* _Aim of the exercise_:
Pick up the worked solution for the limit of 2/t − 1/(e^t − 1) as t approaches 0 from the right, and write its next part from the point where it stops.

* _Source passage_:
(begin)

Answer: The limit does not exist, as it goes to positive infinity ($+\infty$). Explain
This is a question about finding out what a math expression gets super close to when a variable gets really, really tiny. It's about figuring out limits, especially when things look tricky, like "infinity minus infinity." . The solving step is:

1. First, I looked at the expression: $\left(\frac{2}{t}-\frac{1}{e^{t}-1}\right)$ as 't' gets super close to zero from the positive side (that's what $t \rightarrow 0^{+}$ means!).
2. My first thought was, "What if I just put in $t=0$?"
$\frac{2}{0}$ would be a huge number (positive infinity!).
And $\frac{1}{e^0-1} = \frac{1}{1-1} = \frac{1}{0}$, which is also a huge number (positive infinity!).
So, I ended up with "infinity minus infinity" ($\infty - \infty$), which tells me I need to do some more clever math!
3. Whenever I see two fractions like this, my favorite trick is to combine them into one big fraction, just like adding or subtracting regular fractions!
I found a common bottom part, which is $t(e^t-1)$.
So, $\frac{2}{t}-\frac{1}{e^{t}-1}$ became $\frac{2(e^t-1)}{t(e^t-1)} - \frac{t}{t(e^t-1)}$.
This simplifies to $\frac{2(e^t-1) - t}{t(e^t-1)}$.
4. Now for the super cool part! When 't' is really, really tiny (like $0.0000001$), we learned that $e^t$ is almost, almost the same as $1+t$. It's a neat pattern!
So, $e^t-1$ is approximately $(1+t)-1$, which is just $t$.
5. I used this smart little shortcut in my big fraction:
* For the top part (the numerator): $2(e^t-1) - t$ becomes approximately $2(t) - t$. And $2t - t$ is just $t$.
* For the bottom part (the denominator): $t(e^t-1)$ becomes approximately $t(t)$. And $t \times t$ is $t^2$.
6. So, my whole expression, when 't' is super tiny, looks a lot like $\frac{t}{t^2}$.
7. I can simplify $\frac{t}{t^2}$ to $\frac{1}{t}$.
8. Finally, I thought about what happens to $\frac{1}{t}$ as 't' gets really, really close to zero from the positive side. If 't' is $0.001$, $\frac{1}{t}$ is $1000$. If 't' is $0.000001$, $\frac{1}{t}$ is $1,000,000$! The number just keeps getting bigger and bigger!
9. This means the expression doesn't settle on a single number. It just grows infinitely large. So, the limit goes to positive infinity ($+\infty$), which means the limit does not exist as a finite number.

Alternative answer

Answer: The limit does not exist (it goes to positive infinity). Explain
This is a question about <limits, especially when values get extremely close to a number, like zero!>. The solving step is:

First, I looked at the problem: $$\lim _{t \rightarrow 0^{+}}\left(\frac{2}{t}-\frac{1}{e^{t}-1}\right)$$
When $t$ gets super close to $0$ from the positive side (like $t = 0.000001$), the $\frac{2}{t}$ part becomes a really big positive number (think $2/0.000001$, which is 2 million!). So, that's $+\infty$.

(end)

* _Supplied data_:
(begin)

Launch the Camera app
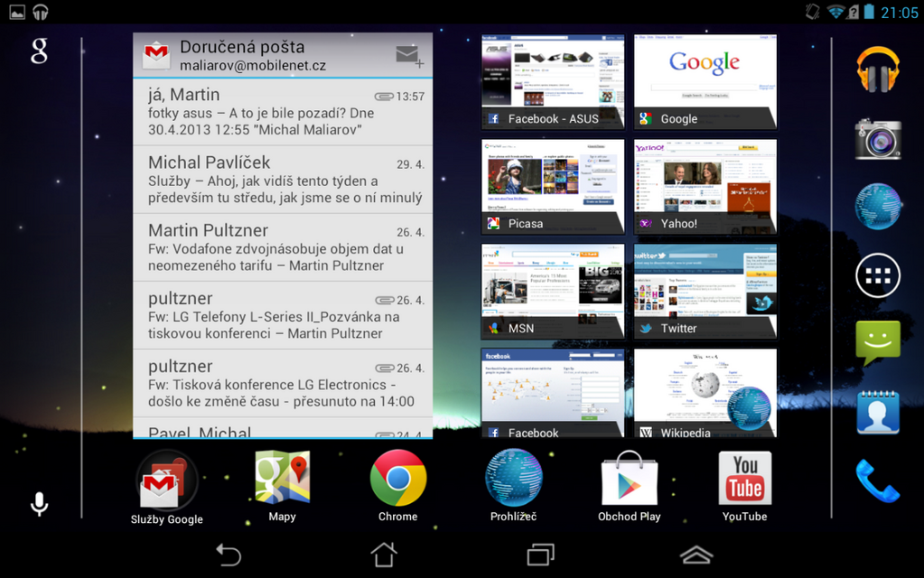(x=877, y=138)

(end)

* _Answer below_:
For the second part, $e^t-1$: when $t$ is $0$, $e^0$ is $1$, so $e^0-1$ is $0$. Since $t$ is a tiny positive number, $e^t$ is just a tiny bit bigger than $1$, which means $e^t-1$ is a tiny positive number. So, $\frac{1}{e^t-1}$ also becomes a really big positive number (like $1/0.000001$, which is 1 million!).
This looks like "a really big number minus a really big number," which is tricky (we call this an "indeterminate form" like $\infty - \infty$).

To figure this out, I need to combine the two fractions into one. It's like finding a common denominator!
$$ \frac{2}{t}-\frac{1}{e^{t}-1} = \frac{2(e^t-1) - 1 \cdot t}{t(e^t-1)} = \frac{2e^t - 2 - t}{t(e^t-1)} $$
Now, let's see what happens to the top part (numerator) and the bottom part (denominator) as $t$ gets super close to $0$.
Top part: $2e^t - 2 - t$. As $t \rightarrow 0$, $2e^0 - 2 - 0 = 2(1) - 2 - 0 = 0$.
Bottom part: $t(e^t-1)$. As $t \rightarrow 0$, $0(e^0-1) = 0(1-1) = 0(0) = 0$.
Uh oh! Now it's a $\frac{0}{0}$ problem, which is another kind of "indeterminate form." This means we need to "zoom in" even more!

When $t$ is super, super tiny (close to zero), $e^t$ can be approximated very well by $1 + t + \frac{t^2}{2}$. This is a cool trick we can use to simplify things when $t$ is so small.

Let's plug this approximation into our combined fraction:
Numerator: $2e^t - 2 - t \approx 2(1 + t + \frac{t^2}{2} + \text{tiny stuff}) - 2 - t$
$= 2 + 2t + t^2 + \text{tiny stuff} - 2 - t$
$= t + t^2 + \text{tiny stuff}$

Denominator: $t(e^t-1) \approx t((1 + t + \frac{t^2}{2} + \text{tiny stuff}) - 1)$
$= t(t + \frac{t^2}{2} + \text{tiny stuff})$
$= t^2 + \frac{t^3}{2} + \text{tiny stuff}$

So our fraction becomes approximately:
$$ \frac{t + t^2 + \text{tiny stuff}}{t^2 + \frac{t^3}{2} + \text{tiny stuff}} $$
To see what happens as $t \rightarrow 0^{+}$, we can divide every part of the top and bottom by the smallest power of $t$ in the denominator, which is $t^2$.
$$ \frac{\frac{t}{t^2} + \frac{t^2}{t^2} + \text{tiny stuff}}{\frac{t^2}{t^2} + \frac{t^3}{2t^2} + \text{tiny stuff}} = \frac{\frac{1}{t} + 1 + \text{tiny stuff}}{1 + \frac{t}{2} + \text{tiny stuff}} $$
Now, let's think about what happens when $t$ gets really, really close to $0$ from the positive side ($0^+$) for this simplified expression:
The top part: $\frac{1}{t}$ becomes a huge positive number (like $1/0.000001 = 1$ million). The $1$ and the "tiny stuff" parts are insignificant compared to $\frac{1}{t}$. So the entire numerator goes to $+\infty$.
The bottom part: $1 + \frac{t}{2} + \text{tiny stuff}$ becomes $1 + 0 + 0 = 1$.

So, we have "a huge positive number divided by 1," which is still a huge positive number!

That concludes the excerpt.